Text block -
————————

Peace, n. In international affairs, a period of cheating between periods of fighting.
—Ambrose Bierce, The Devil’s Dictionary
A face peered. All the grey night
In chaos of vacancy shone;
Nought but vast Sorrow was there–
The sweet cheat gone.
—Walter de la Mare, “The Ghost”
You can’t cheat an honest man; never give a sucker an even break, or smarten up a chump.

—W. C. Fields, You Can’t Cheat an Honest Man

Vimeo Killed the MTV Star

Art Bytes

Vimeo Killed the MTV Star: Cutting-Edge Artists Take On The Music Video

Vimeo Killed the MTV Star: Cutting-Edge Artists Take On The Music Video
Still from Ian Cheng's music video for "Brats," by Liars

Ever since MTV burst onto the pop culture scene in 1981 with the declaration that “Video Killed the Radio Star,” the music video has been a rich and compelling showcase for visual artists. (Björk’s recent show at MoMA, for all its flaws, reminded us just how fruitful and collaborative music videos can be when artists are involved.) The following videos, made by some of the most exciting artists of recent years, represent a new vanguard of music video production uninhibited by the limits of physicality, legibility, and what some would call "good taste."

Jon Rafman is widely regarded as one of today’s leading net artists; his appropriative projects like 9-Eyes (made up of beautiful and bizarre screenshots from Google Maps’s Street View) and Kool-Aid Man in Second Life have been hailed as some of the most important digital works in recent years. He continues to mine the visual detritus of digital culture, albeit in a far darker register, with his video for the American musician Oneohtrix Point Never’s song “Still Life (BETAMALE).” Difficult to watch at times (and definitely NSFW), the video is made up of flashing images of disturbing, grime-caked keyboards, clips from obscure Japanese video games, and the anthropomorphic animals of the “furry” subculture appearing both as cartoons and real people in costume. One recurring image is a photograph of a large man who is pointing two handguns at his head, which is wrapped in pink underwear. This video is one of several produced by contemporary artists for Oneohtrix Point Never’s 2013 album R Plus Seven; other contributors include Takeshi Murata, Nate Boyce, Jacob Ciocci, and John Michael Boling.

————————

Dataset entries:
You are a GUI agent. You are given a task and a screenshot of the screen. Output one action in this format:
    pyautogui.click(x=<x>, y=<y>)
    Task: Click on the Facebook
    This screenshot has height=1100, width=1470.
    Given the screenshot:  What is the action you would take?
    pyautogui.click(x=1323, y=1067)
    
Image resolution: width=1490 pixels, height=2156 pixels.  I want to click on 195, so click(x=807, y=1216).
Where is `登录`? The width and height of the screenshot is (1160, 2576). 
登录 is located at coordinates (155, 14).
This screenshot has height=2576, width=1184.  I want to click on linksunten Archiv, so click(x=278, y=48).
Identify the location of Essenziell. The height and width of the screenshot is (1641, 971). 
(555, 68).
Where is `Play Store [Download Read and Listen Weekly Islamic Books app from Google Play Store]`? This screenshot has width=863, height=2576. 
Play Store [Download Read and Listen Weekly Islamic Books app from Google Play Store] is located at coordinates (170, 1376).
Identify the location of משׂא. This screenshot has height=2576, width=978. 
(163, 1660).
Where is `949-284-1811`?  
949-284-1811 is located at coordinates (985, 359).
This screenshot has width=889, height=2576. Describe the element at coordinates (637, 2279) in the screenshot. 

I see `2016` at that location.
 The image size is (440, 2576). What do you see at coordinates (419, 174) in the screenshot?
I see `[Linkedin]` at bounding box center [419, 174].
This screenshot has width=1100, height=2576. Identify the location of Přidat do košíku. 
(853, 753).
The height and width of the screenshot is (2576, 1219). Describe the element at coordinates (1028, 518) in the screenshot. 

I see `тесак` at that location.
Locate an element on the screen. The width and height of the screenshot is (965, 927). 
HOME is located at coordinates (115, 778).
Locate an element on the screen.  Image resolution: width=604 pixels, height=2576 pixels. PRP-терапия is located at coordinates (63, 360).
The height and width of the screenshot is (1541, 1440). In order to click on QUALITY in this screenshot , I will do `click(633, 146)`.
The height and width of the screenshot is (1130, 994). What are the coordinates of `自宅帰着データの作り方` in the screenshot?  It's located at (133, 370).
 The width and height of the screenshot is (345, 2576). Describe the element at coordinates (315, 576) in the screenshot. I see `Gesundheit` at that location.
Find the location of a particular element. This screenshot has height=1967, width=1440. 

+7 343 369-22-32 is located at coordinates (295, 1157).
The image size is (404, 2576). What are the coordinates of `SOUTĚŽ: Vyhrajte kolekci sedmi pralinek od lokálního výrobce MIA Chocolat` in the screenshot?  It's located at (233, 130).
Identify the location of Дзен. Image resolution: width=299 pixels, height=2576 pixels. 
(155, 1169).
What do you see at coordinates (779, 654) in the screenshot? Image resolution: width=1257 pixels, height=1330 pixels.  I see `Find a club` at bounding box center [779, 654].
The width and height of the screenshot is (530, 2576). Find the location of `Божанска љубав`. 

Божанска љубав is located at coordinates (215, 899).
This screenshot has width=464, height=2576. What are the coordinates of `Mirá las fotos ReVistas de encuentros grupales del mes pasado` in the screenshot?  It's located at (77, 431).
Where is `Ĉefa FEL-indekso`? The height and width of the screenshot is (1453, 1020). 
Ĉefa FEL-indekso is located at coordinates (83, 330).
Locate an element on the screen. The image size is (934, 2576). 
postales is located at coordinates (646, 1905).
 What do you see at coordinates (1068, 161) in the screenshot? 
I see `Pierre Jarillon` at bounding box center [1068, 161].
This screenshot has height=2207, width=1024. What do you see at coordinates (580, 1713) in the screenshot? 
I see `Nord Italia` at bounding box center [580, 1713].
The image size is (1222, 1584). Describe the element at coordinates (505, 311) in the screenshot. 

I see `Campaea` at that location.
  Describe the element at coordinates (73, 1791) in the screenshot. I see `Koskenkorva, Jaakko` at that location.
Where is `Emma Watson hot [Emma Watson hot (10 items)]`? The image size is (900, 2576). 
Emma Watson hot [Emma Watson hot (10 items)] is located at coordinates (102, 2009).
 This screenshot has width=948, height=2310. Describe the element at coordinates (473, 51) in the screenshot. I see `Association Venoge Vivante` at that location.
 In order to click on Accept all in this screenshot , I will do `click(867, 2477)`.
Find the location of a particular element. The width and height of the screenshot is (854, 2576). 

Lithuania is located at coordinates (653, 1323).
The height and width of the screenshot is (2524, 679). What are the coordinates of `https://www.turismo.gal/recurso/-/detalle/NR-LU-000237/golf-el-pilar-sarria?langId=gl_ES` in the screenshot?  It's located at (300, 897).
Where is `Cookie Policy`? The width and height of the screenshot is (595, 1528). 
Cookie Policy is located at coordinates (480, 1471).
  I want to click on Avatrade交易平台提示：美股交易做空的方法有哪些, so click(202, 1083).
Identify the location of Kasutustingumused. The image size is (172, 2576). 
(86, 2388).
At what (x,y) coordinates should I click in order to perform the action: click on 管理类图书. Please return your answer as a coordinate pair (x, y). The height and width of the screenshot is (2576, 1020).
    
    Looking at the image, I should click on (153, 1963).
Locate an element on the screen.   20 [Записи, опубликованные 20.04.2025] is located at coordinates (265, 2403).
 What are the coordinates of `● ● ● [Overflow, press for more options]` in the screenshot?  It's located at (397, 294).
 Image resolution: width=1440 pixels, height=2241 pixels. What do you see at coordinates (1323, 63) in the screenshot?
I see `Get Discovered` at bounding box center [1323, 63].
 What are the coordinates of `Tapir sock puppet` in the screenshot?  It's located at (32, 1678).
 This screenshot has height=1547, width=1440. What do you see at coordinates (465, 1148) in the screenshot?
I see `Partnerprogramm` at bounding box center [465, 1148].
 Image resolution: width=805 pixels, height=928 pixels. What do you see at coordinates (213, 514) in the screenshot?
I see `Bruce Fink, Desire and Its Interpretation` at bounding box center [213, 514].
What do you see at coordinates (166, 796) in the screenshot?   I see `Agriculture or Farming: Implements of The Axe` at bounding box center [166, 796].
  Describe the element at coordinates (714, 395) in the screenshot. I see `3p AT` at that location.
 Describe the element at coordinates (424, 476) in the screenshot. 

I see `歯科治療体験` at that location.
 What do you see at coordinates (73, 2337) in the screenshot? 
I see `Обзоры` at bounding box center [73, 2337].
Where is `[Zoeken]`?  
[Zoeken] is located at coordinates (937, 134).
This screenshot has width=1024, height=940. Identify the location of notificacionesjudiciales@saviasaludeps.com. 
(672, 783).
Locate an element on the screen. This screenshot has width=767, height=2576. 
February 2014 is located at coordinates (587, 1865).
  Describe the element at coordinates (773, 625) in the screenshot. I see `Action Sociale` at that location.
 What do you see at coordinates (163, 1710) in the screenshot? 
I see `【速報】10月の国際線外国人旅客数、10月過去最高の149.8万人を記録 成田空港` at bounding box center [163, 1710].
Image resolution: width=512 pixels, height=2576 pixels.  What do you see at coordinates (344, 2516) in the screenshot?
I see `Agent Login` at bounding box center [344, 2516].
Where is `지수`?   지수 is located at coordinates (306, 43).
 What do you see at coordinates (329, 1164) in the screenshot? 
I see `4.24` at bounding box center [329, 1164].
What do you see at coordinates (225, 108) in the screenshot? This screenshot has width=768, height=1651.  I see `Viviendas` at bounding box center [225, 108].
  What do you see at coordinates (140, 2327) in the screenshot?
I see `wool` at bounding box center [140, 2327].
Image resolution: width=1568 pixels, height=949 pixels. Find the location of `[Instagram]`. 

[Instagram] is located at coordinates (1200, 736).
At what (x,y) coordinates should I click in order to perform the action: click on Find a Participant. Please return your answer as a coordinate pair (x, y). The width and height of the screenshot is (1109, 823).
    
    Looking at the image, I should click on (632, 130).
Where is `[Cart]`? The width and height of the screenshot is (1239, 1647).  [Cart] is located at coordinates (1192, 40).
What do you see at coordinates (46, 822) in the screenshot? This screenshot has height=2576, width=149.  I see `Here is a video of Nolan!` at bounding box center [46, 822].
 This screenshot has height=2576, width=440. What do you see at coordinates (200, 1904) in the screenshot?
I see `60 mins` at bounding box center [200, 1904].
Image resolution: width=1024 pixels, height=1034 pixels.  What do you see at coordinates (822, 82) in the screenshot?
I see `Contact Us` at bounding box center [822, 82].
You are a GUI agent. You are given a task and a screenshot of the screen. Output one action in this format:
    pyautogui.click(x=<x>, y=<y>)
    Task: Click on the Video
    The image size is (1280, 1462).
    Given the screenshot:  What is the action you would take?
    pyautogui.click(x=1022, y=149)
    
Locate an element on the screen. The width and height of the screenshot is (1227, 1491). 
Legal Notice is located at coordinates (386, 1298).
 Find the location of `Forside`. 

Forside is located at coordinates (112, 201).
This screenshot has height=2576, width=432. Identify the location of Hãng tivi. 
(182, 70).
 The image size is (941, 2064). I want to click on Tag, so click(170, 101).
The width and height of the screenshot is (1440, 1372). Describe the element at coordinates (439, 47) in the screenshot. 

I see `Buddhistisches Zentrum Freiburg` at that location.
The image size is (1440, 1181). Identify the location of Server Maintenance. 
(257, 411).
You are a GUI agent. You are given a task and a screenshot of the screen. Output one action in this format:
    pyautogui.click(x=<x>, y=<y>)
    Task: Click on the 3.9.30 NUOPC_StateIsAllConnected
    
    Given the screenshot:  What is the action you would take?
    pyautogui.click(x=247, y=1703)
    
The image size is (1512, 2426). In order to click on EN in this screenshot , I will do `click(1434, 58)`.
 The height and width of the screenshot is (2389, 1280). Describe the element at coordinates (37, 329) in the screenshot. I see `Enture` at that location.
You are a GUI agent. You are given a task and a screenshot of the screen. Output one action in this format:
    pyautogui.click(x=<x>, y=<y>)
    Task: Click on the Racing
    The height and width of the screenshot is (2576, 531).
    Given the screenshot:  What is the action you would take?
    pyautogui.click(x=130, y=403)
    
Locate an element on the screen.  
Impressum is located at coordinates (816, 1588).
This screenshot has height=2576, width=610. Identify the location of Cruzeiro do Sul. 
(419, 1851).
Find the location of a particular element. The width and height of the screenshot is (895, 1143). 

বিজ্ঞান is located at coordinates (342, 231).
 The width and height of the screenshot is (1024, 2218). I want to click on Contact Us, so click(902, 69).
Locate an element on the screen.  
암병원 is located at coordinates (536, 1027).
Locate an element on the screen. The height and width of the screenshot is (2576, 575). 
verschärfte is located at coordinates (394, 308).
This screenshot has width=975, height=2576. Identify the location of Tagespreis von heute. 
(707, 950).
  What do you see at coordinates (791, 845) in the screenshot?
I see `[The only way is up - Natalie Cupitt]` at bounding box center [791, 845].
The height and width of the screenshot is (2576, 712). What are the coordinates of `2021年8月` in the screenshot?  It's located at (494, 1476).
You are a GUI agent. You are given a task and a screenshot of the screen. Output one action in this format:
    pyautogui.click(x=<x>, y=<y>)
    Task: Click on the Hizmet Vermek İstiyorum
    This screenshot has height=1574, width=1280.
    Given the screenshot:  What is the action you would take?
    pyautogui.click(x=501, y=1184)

————————

Exercise brief - Please continue the article about music videos made by artists, starting after its last sentence.

Your response -
Ian Cheng is best known for his digital simulations, 3D compositions of infinite duration in which a set of discrete “rules” coded into the piece dictate the movement of the piece. His video for the Los Angeles-based band Liars is (necessarily) more constrained, but no less ebullient. Like several of his other projects, the video for “Brats” features motion-captured actors, a trick Cheng picked up during his stint at George Lucas’s cutting-edge effects company Industrial Light and Magic. This time, he’s recreated Bugs Bunny and Elmer Fudd, who gambol around a grey virtual environment. The pair alternate between dancing with one another and engaging in classic Looney Tunes chase scenes, complete with bundles of dynamite and huge yet strangely nondestructive explosions. At one point, they run across digitized versions of the Liars band members, who promptly begin to attack the much-besieged Bugs.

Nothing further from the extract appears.